4. **Apply Boundary Conditions:** Now, let's use the special rules (boundary conditions) given in the problem: $\phi(1)=0$ and $-2 \frac{d \phi}{d x}(2)=0$ (which means $\frac{d \phi}{d x}(2)=0$). We apply these to the boundary term:
* At $x=1$: Since $\phi_m(1)=0$ and $\phi_n(1)=0$, the part of the term at $x=1$ becomes $p(1) (\phi_n(1) \frac{d \phi_m}{d x}(1) - \phi_m(1) \frac{d \phi_n}{d x}(1)) = p(1) (0 - 0) = 0$.
* At $x=2$: Since $\frac{d \phi_m}{d x}(2)=0$ and $\frac{d \phi_n}{d x}(2)=0$, the part of the term at $x=2$ becomes $p(2) (\phi_n(2) \cdot 0 - \phi_m(2) \cdot 0) = 0$.
* Wow! Both parts of the boundary term are zero!
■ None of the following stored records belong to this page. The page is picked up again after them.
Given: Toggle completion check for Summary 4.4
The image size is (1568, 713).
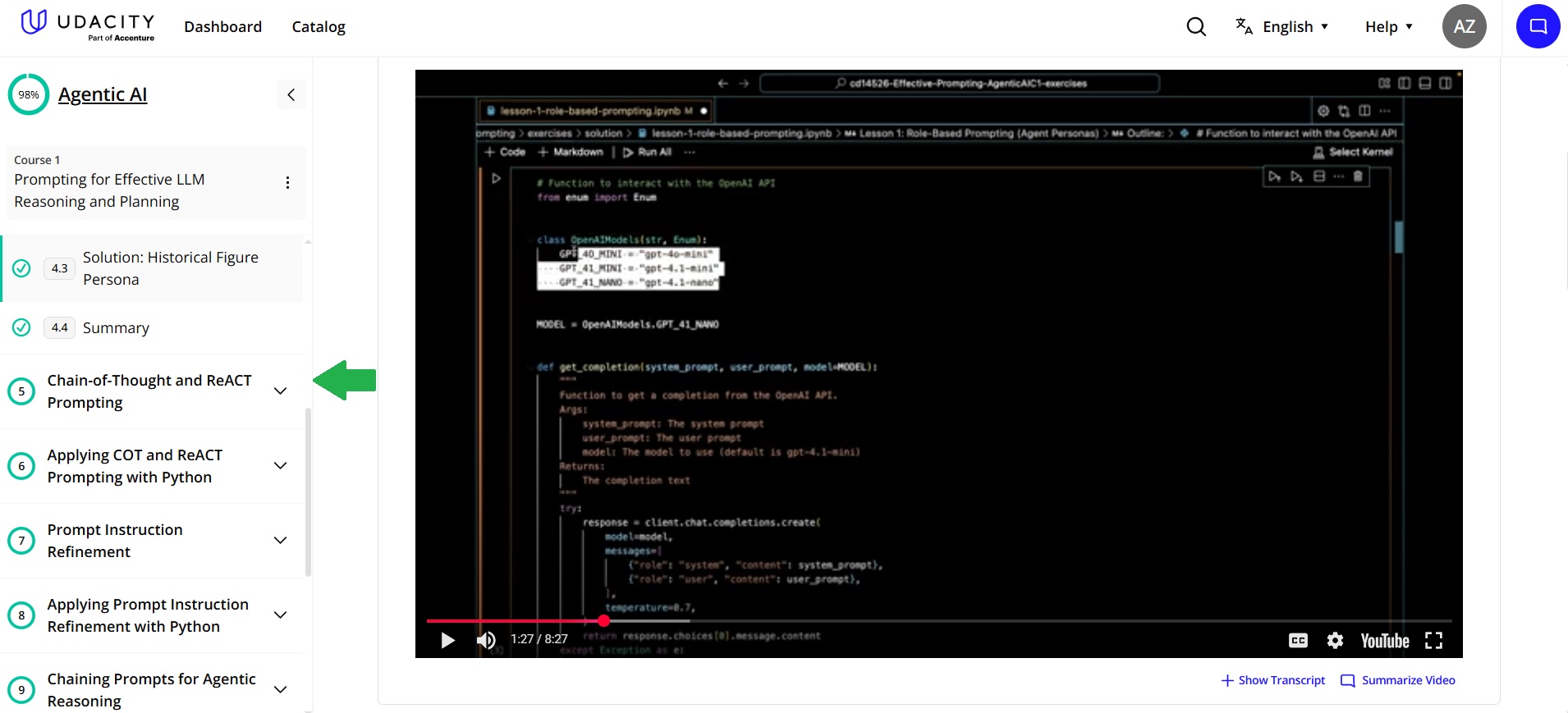Looking at the screenshot, I should [x=22, y=327].
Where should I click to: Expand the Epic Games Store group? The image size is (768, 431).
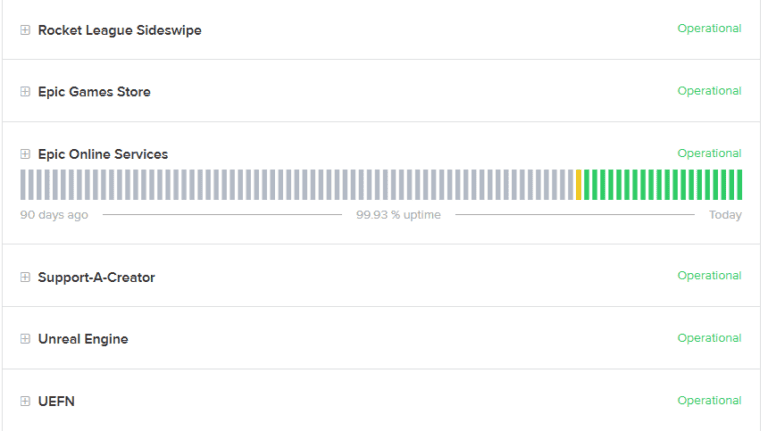click(x=25, y=92)
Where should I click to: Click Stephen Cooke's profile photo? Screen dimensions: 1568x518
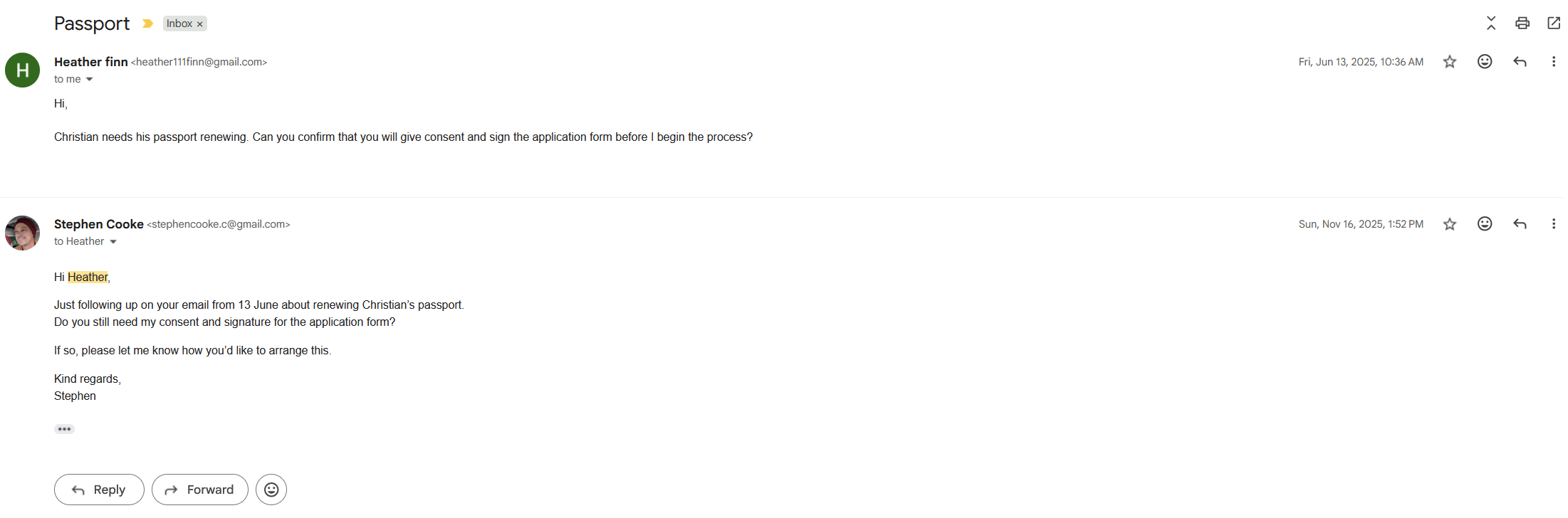(22, 233)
So the whole right side of our equation becomes 0.

5. **The Big Finish:** Now we have:
$$ (\lambda_n - \lambda_m) \int_1^2 \sigma(x) \phi_m(x) \phi_n(x) dx = 0 $$
* Since we started by saying that $\lambda_m$ and $\lambda_n$ are *different*, their difference $(\lambda_n - \lambda_m)$ is definitely not zero.
* This means that the integral part *must* be zero for the whole equation to be true!
$$ \int_1^2 \sigma(x) \phi_m(x) \phi_n(x) dx = 0 $$
* This is the definition of orthogonality for functions, with $\sigma(x)$ as the "weight"! So, the eigenfunctions are indeed orthogonal.

**Finding the Weighting Function:**
From our final integral, $\int_1^2 \sigma(x) \phi_m(x) \phi_n(x) dx = 0$, the function $\sigma(x)$ is right there, acting as the "weight" that makes the integral zero. So, $\sigma(x)$ is our weighting function!